Chair: Barbara Horner-Miller, Arctic Region Supercomputing Center
    Time: 10:30-Noon
    Room A207/209

    Applications in Computational Biology and Computational Chemistry: Similarities and Differences

    Eamonn O'Toole, Compaq Computers

    Computation is rapidly assuming a central role in biology. Such recent feats as the completion of the draft human-genomes by Celera Genomics and the International Human Genome Sequencing Consortium and their annotation would not have been possible without significant computational resources. Some of the largest computers in private and public hands are now devoted to biological problems. Chemists have made extensive use of computation for considerably longer than biologists, and computational chemists are responsible for some of the largest and most important scientific applications in current use.

    Chemists and biologists tackle many problems that are closely related. In addition, some large computer installations are shared between chemists and biologists. We will outline some of our experiences benchmarking and analyzing performance of a number of applications in computational chemistry and biology. We are particularly interested in similarities and differences between these applications, their behavior and the stresses that they place on systems. This work is part of an on-going program to better understand these applications.

    Computing Requirements for the Bioinformatics Revolution: Genomics, Proteomics and Cellular Machinery

    Bill Camp, Sandia National Laboratory

    Biology and medicine are entering a new age dominated by high-throughput experimentation and computation. How quickly the door to that future is opening is signalled by the staggering progress in developing a map of the human genome as well as those of several other species. Those efforts have required unprecedented increases in experimental output made possible in part by the the development of shotgun sequencing and the subsequent automation of DNA sequencing. The key to using these high throughput methods has been the ability to reconstruct the entire sequence from a redundant set of small fragment sequences. This assembly is in turn enabled by the introduction of extreme computing into biology by Celera Genomics and its attendant use by both Celera and the Public Genome Project. This first stage of genomic biology utilized terascale computing for the first time in biology. It was dominated by informaticsthe searching , comparison and manipulation of large alphanumeric datasets. Little or no floating point computation was required; and the work was essentially embarrassingly parallel and dominated by unusually intense data I/O. On-going refinements of the genomics computing methodologies include reducing I/O requirments by replacing I/O with parallel computing techniques.

    In the next stage, early stage proteomics, the calculations will be even larger than those required for genomics. However, they still will have a strong informatics flavor. Since the calculations will be larger, there will be even more pressure on I/O systems which will in turn drive additional emphasis on true parallel computing methods.

    Later stages in proteomics which include elucidation of protein structure and function and protein-protein interactions will see orders-of-magnitude increase in computing requirements with increased emphasis on floating-point operations. The long term goals for computation in biology and medicine include gene-based species modification (e.g. for agriculture or environmental remediation) and intervention strategies for medicine and counter-terrorism. In all cases, being able to understand protein structure and function will be a critical step. Further refinement will involve understanding signalling and metabolic pathways, enzymatic catalysis,protein target identification as well as the design of interventions. These longer-term goals pose computing challenges which are both floating point intense and by current estimates will involve sustained, affordable petascale processing.

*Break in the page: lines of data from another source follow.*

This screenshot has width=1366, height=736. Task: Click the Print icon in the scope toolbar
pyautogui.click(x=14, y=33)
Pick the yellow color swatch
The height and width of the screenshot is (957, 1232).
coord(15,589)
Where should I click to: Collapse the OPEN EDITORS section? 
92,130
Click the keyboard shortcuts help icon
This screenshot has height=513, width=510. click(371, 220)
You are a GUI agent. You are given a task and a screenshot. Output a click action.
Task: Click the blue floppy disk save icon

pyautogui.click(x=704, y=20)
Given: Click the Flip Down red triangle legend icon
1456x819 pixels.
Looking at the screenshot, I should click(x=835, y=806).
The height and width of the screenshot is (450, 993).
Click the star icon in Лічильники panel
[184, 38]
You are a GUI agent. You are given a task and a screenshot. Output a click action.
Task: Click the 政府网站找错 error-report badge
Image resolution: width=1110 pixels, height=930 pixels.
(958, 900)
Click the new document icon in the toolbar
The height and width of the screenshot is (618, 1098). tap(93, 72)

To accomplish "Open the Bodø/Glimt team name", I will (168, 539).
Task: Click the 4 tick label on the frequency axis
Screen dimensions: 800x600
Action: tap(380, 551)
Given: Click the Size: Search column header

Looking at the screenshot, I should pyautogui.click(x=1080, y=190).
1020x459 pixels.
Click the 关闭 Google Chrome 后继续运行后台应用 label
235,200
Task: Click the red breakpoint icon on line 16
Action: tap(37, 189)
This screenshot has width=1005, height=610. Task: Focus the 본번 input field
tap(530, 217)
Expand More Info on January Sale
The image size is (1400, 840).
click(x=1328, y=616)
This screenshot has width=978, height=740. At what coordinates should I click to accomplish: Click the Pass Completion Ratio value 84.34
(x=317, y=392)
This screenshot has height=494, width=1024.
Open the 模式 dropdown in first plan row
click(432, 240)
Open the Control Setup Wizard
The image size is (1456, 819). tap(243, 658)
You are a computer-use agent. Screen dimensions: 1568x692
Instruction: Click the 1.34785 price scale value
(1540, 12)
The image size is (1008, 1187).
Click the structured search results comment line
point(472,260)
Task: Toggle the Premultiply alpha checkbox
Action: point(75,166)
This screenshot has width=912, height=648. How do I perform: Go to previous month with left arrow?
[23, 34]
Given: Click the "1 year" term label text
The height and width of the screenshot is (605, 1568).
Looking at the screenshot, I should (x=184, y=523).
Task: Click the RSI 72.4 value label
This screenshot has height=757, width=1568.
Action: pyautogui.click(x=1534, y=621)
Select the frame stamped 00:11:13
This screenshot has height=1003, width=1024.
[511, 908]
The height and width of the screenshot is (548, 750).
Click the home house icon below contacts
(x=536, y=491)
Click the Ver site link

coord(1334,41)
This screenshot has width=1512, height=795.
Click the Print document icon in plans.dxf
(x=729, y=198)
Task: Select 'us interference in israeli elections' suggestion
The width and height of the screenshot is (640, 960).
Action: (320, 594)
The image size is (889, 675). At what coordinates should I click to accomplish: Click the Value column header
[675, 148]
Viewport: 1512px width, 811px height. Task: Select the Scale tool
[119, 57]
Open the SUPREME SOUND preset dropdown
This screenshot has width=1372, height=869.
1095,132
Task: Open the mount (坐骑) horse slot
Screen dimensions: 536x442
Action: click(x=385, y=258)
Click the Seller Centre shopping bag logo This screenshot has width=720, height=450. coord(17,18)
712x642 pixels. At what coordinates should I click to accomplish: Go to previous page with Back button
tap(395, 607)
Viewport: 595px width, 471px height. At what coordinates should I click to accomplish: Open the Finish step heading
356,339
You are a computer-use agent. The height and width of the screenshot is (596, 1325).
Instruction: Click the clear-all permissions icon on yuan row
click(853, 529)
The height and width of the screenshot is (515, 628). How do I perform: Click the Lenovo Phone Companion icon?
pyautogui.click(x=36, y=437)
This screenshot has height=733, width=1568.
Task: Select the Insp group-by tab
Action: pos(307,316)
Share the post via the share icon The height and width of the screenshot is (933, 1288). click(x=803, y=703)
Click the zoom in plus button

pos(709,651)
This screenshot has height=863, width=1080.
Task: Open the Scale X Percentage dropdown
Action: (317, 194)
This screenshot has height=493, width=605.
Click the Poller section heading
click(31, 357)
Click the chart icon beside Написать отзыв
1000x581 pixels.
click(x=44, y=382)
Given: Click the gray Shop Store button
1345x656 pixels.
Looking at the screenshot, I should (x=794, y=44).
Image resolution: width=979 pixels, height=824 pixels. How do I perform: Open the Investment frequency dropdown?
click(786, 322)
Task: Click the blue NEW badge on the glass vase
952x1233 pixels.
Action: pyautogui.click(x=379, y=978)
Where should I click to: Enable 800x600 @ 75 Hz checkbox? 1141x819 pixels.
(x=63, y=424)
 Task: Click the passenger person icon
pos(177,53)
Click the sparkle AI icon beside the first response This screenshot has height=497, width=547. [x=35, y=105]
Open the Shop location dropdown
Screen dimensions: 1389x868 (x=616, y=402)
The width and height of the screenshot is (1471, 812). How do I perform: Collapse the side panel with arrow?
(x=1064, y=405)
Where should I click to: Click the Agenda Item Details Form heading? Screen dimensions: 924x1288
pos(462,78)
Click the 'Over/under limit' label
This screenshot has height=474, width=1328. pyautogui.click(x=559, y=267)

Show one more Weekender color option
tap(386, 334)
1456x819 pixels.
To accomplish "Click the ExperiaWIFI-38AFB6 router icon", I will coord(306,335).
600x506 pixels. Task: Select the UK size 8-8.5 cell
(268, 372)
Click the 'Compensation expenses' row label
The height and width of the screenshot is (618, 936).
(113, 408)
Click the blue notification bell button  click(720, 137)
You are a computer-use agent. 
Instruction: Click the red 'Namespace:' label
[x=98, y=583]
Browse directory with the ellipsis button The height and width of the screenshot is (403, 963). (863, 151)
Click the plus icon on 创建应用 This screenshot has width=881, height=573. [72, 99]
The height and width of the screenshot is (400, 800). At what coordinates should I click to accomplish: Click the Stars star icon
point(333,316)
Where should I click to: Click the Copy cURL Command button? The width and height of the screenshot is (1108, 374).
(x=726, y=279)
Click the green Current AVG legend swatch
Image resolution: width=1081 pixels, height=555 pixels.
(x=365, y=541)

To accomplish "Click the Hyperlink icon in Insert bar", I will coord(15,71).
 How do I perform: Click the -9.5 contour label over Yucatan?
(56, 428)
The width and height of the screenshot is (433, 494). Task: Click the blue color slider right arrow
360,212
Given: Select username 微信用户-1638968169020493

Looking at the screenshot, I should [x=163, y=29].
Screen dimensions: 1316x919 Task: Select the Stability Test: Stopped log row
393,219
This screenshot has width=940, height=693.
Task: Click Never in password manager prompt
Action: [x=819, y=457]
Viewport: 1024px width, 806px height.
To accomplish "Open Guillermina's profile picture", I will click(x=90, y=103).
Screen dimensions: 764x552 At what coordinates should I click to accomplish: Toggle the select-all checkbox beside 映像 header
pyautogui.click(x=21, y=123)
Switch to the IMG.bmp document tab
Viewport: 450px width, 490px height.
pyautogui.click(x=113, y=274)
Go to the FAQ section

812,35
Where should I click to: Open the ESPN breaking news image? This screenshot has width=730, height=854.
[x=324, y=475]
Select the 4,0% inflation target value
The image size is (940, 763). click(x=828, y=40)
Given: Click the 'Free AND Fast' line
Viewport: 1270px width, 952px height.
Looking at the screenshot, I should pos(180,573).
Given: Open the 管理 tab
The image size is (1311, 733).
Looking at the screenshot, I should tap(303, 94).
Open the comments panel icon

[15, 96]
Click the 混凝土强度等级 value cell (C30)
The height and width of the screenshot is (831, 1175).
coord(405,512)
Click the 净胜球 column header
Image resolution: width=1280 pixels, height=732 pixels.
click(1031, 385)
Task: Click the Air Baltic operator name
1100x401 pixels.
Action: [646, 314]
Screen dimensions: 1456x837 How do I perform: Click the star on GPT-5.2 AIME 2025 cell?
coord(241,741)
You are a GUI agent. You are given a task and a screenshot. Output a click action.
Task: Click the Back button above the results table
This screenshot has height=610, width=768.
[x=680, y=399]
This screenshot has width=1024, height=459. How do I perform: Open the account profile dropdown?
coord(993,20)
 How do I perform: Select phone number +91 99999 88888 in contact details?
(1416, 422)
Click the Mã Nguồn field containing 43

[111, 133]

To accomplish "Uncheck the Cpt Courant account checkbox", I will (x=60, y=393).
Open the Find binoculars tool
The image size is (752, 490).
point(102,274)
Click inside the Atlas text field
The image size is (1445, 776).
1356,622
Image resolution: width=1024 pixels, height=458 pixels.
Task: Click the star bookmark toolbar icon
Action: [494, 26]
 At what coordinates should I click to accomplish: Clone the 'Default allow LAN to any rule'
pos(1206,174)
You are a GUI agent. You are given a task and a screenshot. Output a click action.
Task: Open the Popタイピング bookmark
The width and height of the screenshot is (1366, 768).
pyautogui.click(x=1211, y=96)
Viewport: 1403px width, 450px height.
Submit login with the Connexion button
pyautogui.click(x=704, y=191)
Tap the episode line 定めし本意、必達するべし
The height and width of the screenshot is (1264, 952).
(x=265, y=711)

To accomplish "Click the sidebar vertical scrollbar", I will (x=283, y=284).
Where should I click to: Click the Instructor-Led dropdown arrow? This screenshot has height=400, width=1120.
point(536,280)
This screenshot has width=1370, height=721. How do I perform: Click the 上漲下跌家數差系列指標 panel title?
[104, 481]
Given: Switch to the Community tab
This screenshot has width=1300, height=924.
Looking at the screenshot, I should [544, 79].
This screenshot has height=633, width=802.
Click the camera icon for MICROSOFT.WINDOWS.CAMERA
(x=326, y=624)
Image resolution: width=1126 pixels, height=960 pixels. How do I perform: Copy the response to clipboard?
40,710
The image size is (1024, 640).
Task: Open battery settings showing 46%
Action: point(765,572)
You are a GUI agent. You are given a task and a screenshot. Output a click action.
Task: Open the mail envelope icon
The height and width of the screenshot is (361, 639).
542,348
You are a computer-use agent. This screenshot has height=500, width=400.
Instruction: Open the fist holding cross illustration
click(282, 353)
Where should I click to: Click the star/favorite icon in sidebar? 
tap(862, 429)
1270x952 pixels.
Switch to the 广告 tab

    Finally possibly the most exotic challenge posed by biology is that of simulating the biological cell at a system level. This involves far more than adapting the simulation methods of physics, chemistry and engineering to biological systems-- although that will be a critical component of the solution. The cell is so much more complex than anything we have attempted to simulate in the past; and so many of the underlying processes will remain under-characterized that radically new simulation methodologies will be necessitated: for example, our inability to characterize underlying details (e.g. a myriad of reaction rates) may require inherently non-deterministic simulation methods. Of course, a detailed atomistic simulation of even the simplest cell is not only computational infeasible for the foreseeable future but also would be so complex as to challenge interpretability.

    I will discuss architectural strategies for meeting the computing challenges of the revolution in biological sciences, including scaling needs for computation, I/O and networking.